[PLT logo] Lecture 1, Comp 311

The Boring Part of Programming Languages.

Every programming language represents programs as sequence of symbols. To facilitate the construction of programs on a typical computer, these symbols are represented as sequences of characters that can be typed on a keyboard. Since the ASCII character is the standard international character set, all commercially viable languages use ASCII to represent the symbols forming their syntax.

To perform any computational process on the programs written in a language (e.g., execute those programs), we must take ASCII strings representing program text and build higher-level tree representations for the text. This process, called parsing, conveniently breaks into two parts: lexical analysis and context-free parsing (which is often simply called parsing).


Lexical Analysis

Consider this sequence of characters:

m anbi te sd og

It doesn't take long to recognize the above characters as spelling out the sentence, ``man bites dog''. The process of taking an input stream of characters and converting it into a sequence of distinct, recognizable symbols (called tokens or lexemes) is called tokenizing (or lexical analysis). Likewise, in Scheme, we might tokenize

(set! x (+ x 1))

as (, set!, x, (, +, x, 1, ), and ).

The process of tokenizing is fairly straight-forward; assembling a structural description of a program (typically a tree) from a sequence of tokens is harder. Consider the C statement

x = x + 1 ;

We have, in order, an identifier, the assignment symbol, another identifier, a binary operator, a constant and a terminator. We expect the assignment operator to be followed by an expression. An expression, in turn, can be two expressions separated by a binary operator, such as +. Finally, statements end with a terminator. Reasoning thus, we can conclude that the above sequence of characters represents a legal program statement.


Parsing: Rejecting Illegal Programs

In general, legal tokens don't always group into legal expressions, just as in English. The act of determining which sequence of tokens are put together legally, and of classifying these groups, is called parsing.

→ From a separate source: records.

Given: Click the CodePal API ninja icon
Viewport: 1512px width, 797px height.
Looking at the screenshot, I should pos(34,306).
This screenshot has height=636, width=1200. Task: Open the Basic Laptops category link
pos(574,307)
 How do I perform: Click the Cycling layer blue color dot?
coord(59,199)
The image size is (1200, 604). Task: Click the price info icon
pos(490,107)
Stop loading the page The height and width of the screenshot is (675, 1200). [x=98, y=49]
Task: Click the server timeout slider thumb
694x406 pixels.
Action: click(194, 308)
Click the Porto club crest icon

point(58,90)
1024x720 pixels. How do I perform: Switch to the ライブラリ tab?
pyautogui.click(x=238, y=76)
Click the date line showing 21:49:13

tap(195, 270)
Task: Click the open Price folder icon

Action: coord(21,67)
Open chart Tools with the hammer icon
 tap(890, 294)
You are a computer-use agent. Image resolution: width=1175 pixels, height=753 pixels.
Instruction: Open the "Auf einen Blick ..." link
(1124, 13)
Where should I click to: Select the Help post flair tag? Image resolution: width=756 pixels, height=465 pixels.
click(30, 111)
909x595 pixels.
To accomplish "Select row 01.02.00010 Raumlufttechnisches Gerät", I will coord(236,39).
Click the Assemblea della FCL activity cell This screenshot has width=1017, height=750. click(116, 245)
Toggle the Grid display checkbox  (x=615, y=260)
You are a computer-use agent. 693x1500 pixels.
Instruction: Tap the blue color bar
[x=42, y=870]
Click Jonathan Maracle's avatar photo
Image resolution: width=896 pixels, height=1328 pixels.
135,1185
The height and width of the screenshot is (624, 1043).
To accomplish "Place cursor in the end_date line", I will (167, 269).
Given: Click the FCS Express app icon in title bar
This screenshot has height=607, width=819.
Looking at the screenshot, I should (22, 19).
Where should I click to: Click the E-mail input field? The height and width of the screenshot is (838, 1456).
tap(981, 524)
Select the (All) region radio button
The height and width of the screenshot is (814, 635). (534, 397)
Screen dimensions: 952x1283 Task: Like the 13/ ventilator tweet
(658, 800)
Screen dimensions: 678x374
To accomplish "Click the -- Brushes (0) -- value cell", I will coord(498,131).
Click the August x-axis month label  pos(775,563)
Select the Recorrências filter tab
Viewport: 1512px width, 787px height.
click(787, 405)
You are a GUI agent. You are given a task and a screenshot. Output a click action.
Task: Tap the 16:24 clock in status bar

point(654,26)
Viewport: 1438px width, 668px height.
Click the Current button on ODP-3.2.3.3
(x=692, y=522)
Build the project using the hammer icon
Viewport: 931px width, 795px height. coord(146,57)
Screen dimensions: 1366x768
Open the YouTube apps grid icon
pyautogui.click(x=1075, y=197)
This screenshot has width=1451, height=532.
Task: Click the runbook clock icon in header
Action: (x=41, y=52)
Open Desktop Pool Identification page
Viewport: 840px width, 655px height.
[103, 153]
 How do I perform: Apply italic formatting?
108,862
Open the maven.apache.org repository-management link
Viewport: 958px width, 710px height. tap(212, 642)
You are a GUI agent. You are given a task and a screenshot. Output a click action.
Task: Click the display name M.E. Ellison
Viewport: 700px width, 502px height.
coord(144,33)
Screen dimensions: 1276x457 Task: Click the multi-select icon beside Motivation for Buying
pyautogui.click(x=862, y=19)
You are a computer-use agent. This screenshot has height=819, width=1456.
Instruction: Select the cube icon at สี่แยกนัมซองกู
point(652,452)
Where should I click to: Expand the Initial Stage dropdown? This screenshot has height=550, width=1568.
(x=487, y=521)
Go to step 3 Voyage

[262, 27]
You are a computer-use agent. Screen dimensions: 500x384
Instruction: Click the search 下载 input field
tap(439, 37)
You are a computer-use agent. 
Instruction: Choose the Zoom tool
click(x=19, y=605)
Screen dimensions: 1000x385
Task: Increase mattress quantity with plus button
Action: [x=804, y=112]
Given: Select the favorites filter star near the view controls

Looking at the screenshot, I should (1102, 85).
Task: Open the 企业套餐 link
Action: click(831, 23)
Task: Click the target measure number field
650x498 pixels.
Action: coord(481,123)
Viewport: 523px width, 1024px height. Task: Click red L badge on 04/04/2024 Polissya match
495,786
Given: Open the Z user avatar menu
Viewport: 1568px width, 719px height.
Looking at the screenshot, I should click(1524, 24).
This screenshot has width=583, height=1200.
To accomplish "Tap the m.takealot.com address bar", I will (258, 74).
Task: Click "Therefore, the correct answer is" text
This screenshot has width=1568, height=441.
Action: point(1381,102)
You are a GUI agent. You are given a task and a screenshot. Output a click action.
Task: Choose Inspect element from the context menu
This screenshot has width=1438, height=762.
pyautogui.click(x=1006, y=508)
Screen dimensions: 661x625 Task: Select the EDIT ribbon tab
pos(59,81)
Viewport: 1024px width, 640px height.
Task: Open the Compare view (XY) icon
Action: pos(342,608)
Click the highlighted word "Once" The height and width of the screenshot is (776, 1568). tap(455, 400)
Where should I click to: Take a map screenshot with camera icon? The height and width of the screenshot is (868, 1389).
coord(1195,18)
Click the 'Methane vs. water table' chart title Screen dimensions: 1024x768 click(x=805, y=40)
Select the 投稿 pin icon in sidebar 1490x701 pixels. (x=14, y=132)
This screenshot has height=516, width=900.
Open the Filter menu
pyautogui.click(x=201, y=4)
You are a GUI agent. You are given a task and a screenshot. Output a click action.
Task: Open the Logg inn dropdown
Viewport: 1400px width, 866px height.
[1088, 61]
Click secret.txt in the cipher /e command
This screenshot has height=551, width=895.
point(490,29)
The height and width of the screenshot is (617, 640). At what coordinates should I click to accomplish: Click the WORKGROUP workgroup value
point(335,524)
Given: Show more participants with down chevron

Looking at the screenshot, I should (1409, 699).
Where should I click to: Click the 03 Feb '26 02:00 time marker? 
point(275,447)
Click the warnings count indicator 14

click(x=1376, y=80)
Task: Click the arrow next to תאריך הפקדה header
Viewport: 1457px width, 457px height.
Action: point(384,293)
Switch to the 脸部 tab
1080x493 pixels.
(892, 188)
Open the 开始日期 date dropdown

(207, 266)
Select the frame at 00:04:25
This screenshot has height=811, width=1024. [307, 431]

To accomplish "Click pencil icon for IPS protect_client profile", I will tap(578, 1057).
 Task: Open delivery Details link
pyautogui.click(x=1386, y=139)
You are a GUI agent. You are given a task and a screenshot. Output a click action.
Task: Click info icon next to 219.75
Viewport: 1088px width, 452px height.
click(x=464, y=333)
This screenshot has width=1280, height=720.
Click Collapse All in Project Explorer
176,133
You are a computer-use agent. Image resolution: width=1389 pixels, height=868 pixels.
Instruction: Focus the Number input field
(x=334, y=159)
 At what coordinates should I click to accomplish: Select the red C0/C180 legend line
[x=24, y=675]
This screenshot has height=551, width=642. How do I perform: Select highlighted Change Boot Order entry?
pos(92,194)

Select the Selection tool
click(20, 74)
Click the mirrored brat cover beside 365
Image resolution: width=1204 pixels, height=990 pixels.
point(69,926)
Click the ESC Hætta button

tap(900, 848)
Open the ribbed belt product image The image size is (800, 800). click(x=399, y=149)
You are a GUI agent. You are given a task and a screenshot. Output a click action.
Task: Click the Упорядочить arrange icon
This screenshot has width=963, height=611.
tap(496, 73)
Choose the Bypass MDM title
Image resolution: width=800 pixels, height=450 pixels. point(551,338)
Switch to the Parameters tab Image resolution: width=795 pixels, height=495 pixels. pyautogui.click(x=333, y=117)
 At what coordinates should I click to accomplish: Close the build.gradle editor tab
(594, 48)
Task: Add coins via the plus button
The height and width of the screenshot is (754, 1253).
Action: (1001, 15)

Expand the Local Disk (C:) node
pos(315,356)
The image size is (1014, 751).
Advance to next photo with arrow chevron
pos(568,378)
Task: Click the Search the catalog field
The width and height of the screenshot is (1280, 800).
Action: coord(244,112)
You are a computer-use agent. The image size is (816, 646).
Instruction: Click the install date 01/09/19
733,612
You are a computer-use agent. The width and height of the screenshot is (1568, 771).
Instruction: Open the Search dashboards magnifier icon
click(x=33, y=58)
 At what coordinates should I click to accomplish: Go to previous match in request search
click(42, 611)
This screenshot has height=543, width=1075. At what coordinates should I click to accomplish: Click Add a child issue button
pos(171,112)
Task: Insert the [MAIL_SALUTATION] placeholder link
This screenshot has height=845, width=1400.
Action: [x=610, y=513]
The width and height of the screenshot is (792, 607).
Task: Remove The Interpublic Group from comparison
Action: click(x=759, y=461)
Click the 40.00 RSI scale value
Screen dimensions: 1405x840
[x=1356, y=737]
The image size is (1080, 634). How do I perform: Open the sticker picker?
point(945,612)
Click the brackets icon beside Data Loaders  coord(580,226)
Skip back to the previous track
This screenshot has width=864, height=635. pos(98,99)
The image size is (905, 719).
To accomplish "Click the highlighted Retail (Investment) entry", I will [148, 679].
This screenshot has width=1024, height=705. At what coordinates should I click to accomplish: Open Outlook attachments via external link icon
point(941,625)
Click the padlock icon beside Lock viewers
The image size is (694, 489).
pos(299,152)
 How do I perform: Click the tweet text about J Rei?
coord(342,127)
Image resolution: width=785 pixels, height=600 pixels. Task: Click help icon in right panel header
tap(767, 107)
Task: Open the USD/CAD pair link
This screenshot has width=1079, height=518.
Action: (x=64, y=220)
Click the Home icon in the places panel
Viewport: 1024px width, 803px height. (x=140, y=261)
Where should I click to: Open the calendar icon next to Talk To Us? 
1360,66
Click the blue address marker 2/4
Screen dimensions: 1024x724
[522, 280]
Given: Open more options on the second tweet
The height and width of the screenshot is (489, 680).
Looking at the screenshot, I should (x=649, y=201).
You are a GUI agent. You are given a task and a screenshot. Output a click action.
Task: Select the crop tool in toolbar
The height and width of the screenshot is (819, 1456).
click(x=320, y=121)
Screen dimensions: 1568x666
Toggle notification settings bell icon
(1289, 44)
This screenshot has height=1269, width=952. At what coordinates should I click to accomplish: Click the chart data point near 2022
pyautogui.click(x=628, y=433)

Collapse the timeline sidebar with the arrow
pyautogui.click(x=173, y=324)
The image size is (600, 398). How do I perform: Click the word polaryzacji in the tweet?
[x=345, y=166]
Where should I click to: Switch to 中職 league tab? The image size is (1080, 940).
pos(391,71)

The potential inputs (PI) are all sequences that can be typed in. Of these, we want to determine the subset of syntactically legal phrases. (However, we aren't considering whether these phrases make sense yet.) We will use the following conventions: Num represents any number and empty represents the empty sequence of tokens. Then PI is defined by the following equation:

PI ::= empty
     | T PI 

where T is defined by:

T ::= Num 
     | + 

The set of legal inputs AE is defined by the equation:

AE ::= Num 
     | Num + AE

For example, the input

1 2

is a PI but not an AE. A parser is responsible for determining this fact. The following program performs this determination assuming pi is a Scheme list containing the sequence of tokens in the given input:

(define parse
  (lambda (pi)
    (cond
      ((null? pi) #f)
      ((number? (car pi)) 
       (or (null? (cdr pi))
           (and (pair? (cdr pi)) (eq? (cadr pi) '+) (parse (cddr pi)))))
      (else #f))) 

Simply recognizing whether a sequence of tokens forms a legal program is not very informative. To understand (e.g., compile or interpret) a program, we must understand its structure. We will use this structure as a basis for defining the meaning of programs.


Parsing: Assembling Sequences of Tokens into Abstract Syntax Trees

Consider the following syntaxes for assignment:

x = x + 1
x := x + 1
(set! x (+ x 1))

Which of these do we prefer?

The answer is that it really doesn't (and shouldn't) matter very much. All three perform the same abstract operation and differ only in surface syntax. Thus, when we study the operations, we would like to do so without paying attention to such details. A minor argument against the first form of syntax (as in C/C++) is that the = symbol is misleading notation for assignment because it denotes the equality predicate in standard mathematical discourse. As a result, programmers will try to write

x = y

to test the equality of x and y.

To eliminate the irrelevant syntactic details, we can create a data representation that formulates program syntax as trees, or equivalently, words in a free term algebra. For instance, the abstract syntax for the assignment code given above could be

(make-assignment <representation of "x"> <representation of "(x + 1)">)
in Scheme notation or, equivalently,
make-assignment(<representation of "x">, <representation of "x + 1">)
in algebraic notation.

The idea is to create abstract syntax that represents the program structurally as a tree instead of a sequence of tokens. In contrast to conventional surface syntax, it typically disambiguates different semantic uses of the same token.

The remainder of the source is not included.